Polymyalgia rheumatica (PMR) is primarily a clinical diagnosis, relying on characteristic symptoms such as bilateral shoulder and hip girdle aching and prolonged morning stiffness, often accompanied by systemic symptoms such as weight loss, fatigue, and low-grade fever. In older patients presenting with arthralgia and unintentional weight loss, PMR is a leading consideration, particularly when featuring symmetrical proximal involvement and morning stiffness exceeding 45 minutes. Common differential diagnoses include giant cell arteritis, late-onset rheumatoid arthritis, malignancy (e.g., paraneoplastic syndromes or multiple myeloma), infections (e.g., endocarditis, tuberculosis), hypothyroidism, and less commonly Whipple's disease.
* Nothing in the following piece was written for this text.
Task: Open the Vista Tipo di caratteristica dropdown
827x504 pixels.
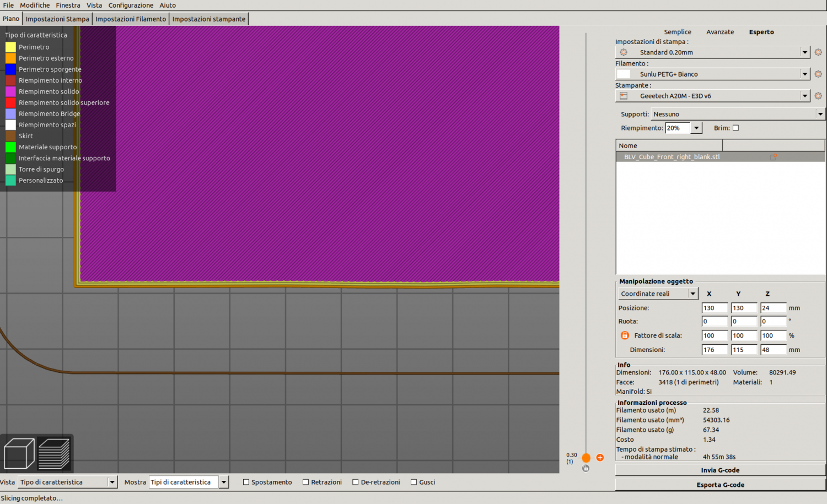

No single laboratory or imaging test is definitive, necessitating exclusion of mimics through comprehensive evaluation.²,²⁵,²⁶ Early diagnostic criteria, such as Bird's 1979 set, proposed probable PMR if at least three of seven features were present: bilateral shoulder pain or stiffness, onset within two weeks, erythrocyte sedimentation rate (ESR) greater than 40 mm/h, morning stiffness exceeding one hour, age 65 years or older, depression and/or weight loss, and bilateral upper arm tenderness.²⁷ This framework emphasized rapid symptom onset and inflammatory markers, with a positive response to low-dose corticosteroids serving as a confirmatory element in some modifications.²⁷ Jones and Hazleman in 1981 refined this approach, requiring all of the following for diagnosis: shoulder and pelvic girdle pain, morning stiffness, ESR greater than 30 mm/h, absence of other arthropathies, and rapid response to prednisone 15-20 mg daily. These criteria highlighted steroid responsiveness as a key diagnostic utility but were largely supplanted by more structured systems for research purposes. The 2012 European League Against Rheumatism (EULAR)/American College of Rheumatology (ACR) provisional classification criteria provide a validated scoring algorithm for PMR, intended primarily for research but widely adopted in clinical practice to support diagnosis. Patients must be aged 50 years or older with bilateral shoulder aching and elevated ESR or C-reactive protein (CRP) as prerequisites; active giant cell arteritis must also be excluded. A score of 4 or higher (out of 8) from additional features classifies the condition as PMR, as detailed in the table below:

Feature	Points
Morning stiffness >45 minutes	2
Hip pain or limited range of motion	1
Negative rheumatoid factor and/or anti-citrullinated protein antibody	2
Absence of other joint involvement	1

When ultrasound is incorporated, additional points are assigned for shoulder subdeltoid bursitis and/or biceps tenosynovitis and/or glenohumeral synovitis (both shoulders: +1; at least one shoulder and one hip with relevant findings: +1), raising the threshold to 5 or higher for classification. These provisional criteria balance sensitivity and specificity for homogeneous patient cohorts in studies, differing from definitive clinical diagnosis which may adjust for individual variability. Subsequent evaluations, including 2017 analyses, have demonstrated that adding ultrasound of shoulders and hips enhances accuracy, particularly in atypical cases or those overlapping with giant cell arteritis, prompting refined application in guidelines. Challenges include lower performance in non-classic presentations, such as isolated hip involvement or normal inflammatory markers, requiring clinician judgment and exclusion of differentials.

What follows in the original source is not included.